*Activity*
Reproduce word for word every line of the entries below, from the line containing "How do I perform: Select route" through the final line, and nothing else.

Start of Input records

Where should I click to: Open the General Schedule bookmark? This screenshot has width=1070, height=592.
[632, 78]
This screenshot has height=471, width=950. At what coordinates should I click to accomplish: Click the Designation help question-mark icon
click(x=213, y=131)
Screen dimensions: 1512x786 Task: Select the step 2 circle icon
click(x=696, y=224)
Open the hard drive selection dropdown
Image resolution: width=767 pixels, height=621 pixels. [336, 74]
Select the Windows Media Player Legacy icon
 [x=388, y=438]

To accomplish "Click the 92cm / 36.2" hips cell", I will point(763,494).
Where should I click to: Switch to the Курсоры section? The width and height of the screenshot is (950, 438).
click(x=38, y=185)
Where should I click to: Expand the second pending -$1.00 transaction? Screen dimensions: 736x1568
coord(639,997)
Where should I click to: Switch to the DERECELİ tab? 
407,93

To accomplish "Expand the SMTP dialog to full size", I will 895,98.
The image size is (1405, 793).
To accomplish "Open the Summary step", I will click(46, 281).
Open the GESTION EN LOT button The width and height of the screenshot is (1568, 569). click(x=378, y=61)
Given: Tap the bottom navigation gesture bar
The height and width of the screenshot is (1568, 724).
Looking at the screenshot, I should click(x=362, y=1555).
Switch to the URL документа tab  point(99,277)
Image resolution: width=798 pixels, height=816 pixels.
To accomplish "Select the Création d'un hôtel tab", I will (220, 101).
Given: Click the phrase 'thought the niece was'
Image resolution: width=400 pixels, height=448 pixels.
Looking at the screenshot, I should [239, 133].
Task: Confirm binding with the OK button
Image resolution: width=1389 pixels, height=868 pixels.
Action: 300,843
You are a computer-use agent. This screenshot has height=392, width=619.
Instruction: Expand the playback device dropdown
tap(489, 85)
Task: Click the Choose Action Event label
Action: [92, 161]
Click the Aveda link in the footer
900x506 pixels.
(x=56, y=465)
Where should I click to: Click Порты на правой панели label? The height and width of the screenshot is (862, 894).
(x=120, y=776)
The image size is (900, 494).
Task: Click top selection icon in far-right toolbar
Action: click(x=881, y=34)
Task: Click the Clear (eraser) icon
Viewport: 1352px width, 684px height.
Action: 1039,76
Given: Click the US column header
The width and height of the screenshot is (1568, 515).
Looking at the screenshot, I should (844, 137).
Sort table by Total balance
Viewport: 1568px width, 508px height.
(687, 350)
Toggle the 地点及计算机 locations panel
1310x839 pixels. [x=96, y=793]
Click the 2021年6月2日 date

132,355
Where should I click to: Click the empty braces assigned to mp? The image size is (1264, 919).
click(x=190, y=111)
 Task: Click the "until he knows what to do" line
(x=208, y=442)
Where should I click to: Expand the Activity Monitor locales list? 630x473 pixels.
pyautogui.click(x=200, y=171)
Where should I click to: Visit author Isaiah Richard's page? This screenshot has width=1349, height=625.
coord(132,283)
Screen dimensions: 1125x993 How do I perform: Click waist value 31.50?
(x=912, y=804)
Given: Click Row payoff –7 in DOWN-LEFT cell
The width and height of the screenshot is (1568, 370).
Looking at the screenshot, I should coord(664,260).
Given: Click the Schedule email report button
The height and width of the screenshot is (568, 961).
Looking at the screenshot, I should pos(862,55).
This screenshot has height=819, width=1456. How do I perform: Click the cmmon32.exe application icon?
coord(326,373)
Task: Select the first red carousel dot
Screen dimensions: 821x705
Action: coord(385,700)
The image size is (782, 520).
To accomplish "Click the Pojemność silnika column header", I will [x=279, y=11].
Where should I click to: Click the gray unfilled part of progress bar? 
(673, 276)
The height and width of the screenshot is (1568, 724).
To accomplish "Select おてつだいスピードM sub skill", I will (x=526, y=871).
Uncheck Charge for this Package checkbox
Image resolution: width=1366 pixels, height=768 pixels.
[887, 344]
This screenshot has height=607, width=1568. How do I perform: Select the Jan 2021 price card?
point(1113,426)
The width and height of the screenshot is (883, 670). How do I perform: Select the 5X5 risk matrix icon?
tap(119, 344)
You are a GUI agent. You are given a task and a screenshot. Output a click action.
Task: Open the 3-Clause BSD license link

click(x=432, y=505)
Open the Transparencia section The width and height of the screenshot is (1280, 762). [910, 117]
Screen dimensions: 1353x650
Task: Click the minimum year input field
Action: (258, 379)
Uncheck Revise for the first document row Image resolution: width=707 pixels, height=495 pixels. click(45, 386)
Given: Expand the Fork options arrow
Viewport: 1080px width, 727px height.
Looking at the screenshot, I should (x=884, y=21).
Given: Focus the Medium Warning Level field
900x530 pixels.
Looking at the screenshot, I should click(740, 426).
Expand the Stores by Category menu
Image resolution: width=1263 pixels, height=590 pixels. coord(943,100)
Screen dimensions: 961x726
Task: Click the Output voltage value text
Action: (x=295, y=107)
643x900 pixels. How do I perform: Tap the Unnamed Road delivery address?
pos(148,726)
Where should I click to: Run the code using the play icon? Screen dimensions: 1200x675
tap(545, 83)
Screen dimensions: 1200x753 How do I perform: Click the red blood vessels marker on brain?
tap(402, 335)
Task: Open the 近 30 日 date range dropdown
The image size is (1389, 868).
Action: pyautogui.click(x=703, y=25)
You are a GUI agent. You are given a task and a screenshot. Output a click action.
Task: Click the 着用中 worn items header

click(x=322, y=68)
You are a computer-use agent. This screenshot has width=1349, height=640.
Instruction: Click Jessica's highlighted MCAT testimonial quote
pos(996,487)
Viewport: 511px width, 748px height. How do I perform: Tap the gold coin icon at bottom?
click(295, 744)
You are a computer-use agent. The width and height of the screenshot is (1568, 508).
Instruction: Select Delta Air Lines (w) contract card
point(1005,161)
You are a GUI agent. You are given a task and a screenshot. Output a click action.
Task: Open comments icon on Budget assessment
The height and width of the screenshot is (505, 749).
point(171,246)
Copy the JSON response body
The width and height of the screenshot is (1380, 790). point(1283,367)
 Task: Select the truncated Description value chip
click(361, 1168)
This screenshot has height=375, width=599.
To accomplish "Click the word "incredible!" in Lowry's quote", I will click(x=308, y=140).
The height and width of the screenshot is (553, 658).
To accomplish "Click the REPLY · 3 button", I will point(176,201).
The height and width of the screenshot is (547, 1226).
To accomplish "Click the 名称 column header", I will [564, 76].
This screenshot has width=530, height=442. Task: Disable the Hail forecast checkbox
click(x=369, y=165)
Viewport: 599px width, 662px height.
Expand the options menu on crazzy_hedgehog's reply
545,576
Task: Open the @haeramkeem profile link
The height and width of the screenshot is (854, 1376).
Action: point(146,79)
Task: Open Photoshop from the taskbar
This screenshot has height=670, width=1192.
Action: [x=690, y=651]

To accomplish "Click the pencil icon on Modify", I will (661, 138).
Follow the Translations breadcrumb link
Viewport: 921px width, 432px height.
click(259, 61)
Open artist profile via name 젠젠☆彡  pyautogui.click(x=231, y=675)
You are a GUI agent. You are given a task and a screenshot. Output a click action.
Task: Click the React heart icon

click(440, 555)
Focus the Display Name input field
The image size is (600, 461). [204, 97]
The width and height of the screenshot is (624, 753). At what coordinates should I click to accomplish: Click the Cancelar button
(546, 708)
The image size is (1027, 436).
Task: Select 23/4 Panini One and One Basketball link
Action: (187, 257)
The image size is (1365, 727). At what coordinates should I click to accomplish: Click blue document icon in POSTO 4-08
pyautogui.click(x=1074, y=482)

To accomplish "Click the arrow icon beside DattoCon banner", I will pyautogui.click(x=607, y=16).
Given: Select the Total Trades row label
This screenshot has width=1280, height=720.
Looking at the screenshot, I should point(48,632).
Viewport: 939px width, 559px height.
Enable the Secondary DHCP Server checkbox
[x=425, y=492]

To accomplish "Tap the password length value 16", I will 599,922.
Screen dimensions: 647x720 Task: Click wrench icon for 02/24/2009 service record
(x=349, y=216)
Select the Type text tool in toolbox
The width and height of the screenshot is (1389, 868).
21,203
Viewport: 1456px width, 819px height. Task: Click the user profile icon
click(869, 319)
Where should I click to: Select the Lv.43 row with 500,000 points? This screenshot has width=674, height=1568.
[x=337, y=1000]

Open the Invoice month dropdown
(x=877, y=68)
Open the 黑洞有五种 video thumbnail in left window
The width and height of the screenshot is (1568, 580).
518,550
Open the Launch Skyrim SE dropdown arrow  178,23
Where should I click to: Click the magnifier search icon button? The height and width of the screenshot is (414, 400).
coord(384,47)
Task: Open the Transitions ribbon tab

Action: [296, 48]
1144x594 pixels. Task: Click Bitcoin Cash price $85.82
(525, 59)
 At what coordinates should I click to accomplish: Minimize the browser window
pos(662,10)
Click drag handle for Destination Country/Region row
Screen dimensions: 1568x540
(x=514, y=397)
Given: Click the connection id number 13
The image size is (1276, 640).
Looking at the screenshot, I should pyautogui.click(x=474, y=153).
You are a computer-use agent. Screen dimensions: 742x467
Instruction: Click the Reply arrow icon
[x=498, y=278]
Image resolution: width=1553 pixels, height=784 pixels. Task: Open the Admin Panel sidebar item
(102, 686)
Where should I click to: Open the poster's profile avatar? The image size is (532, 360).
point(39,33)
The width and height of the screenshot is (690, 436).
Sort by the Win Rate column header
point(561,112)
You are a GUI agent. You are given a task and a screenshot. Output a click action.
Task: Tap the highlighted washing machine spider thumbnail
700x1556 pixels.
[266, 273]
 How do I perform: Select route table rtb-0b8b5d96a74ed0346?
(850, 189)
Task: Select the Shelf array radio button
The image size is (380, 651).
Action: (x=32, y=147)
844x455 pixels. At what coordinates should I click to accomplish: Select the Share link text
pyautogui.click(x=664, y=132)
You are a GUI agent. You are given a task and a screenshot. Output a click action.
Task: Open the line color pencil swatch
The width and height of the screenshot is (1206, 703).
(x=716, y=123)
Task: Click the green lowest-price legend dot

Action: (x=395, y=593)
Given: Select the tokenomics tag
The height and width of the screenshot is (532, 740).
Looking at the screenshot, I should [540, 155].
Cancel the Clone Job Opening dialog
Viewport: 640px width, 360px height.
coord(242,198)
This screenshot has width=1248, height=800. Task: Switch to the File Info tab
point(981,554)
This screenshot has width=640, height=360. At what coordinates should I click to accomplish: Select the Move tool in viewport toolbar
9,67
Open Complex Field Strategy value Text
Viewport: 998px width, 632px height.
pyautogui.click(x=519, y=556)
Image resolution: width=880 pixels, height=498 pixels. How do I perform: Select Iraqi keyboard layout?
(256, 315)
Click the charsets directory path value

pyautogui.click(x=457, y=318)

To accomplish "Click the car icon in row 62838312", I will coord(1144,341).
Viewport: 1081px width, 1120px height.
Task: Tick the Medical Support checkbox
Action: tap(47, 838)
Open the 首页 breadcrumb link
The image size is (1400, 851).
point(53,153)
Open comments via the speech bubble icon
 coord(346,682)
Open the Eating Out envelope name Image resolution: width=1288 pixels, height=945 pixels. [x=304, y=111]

End of Input records

*Written solution*
 How do I perform: Select route table rtb-0b8b5d96a74ed0346?
(850, 189)
Task: Select the Shelf array radio button
The image size is (380, 651).
Action: (x=32, y=147)
844x455 pixels. At what coordinates should I click to accomplish: Select the Share link text
pyautogui.click(x=664, y=132)
You are a GUI agent. You are given a task and a screenshot. Output a click action.
Task: Open the line color pencil swatch
The width and height of the screenshot is (1206, 703).
(x=716, y=123)
Task: Click the green lowest-price legend dot

Action: (x=395, y=593)
Given: Select the tokenomics tag
The height and width of the screenshot is (532, 740).
Looking at the screenshot, I should [540, 155].
Cancel the Clone Job Opening dialog
Viewport: 640px width, 360px height.
coord(242,198)
This screenshot has width=1248, height=800. Task: Switch to the File Info tab
point(981,554)
This screenshot has width=640, height=360. At what coordinates should I click to accomplish: Select the Move tool in viewport toolbar
9,67
Open Complex Field Strategy value Text
Viewport: 998px width, 632px height.
pyautogui.click(x=519, y=556)
Image resolution: width=880 pixels, height=498 pixels. How do I perform: Select Iraqi keyboard layout?
(256, 315)
Click the charsets directory path value

pyautogui.click(x=457, y=318)

To accomplish "Click the car icon in row 62838312", I will coord(1144,341).
Viewport: 1081px width, 1120px height.
Task: Tick the Medical Support checkbox
Action: tap(47, 838)
Open the 首页 breadcrumb link
The image size is (1400, 851).
point(53,153)
Open comments via the speech bubble icon
 coord(346,682)
Open the Eating Out envelope name Image resolution: width=1288 pixels, height=945 pixels. [x=304, y=111]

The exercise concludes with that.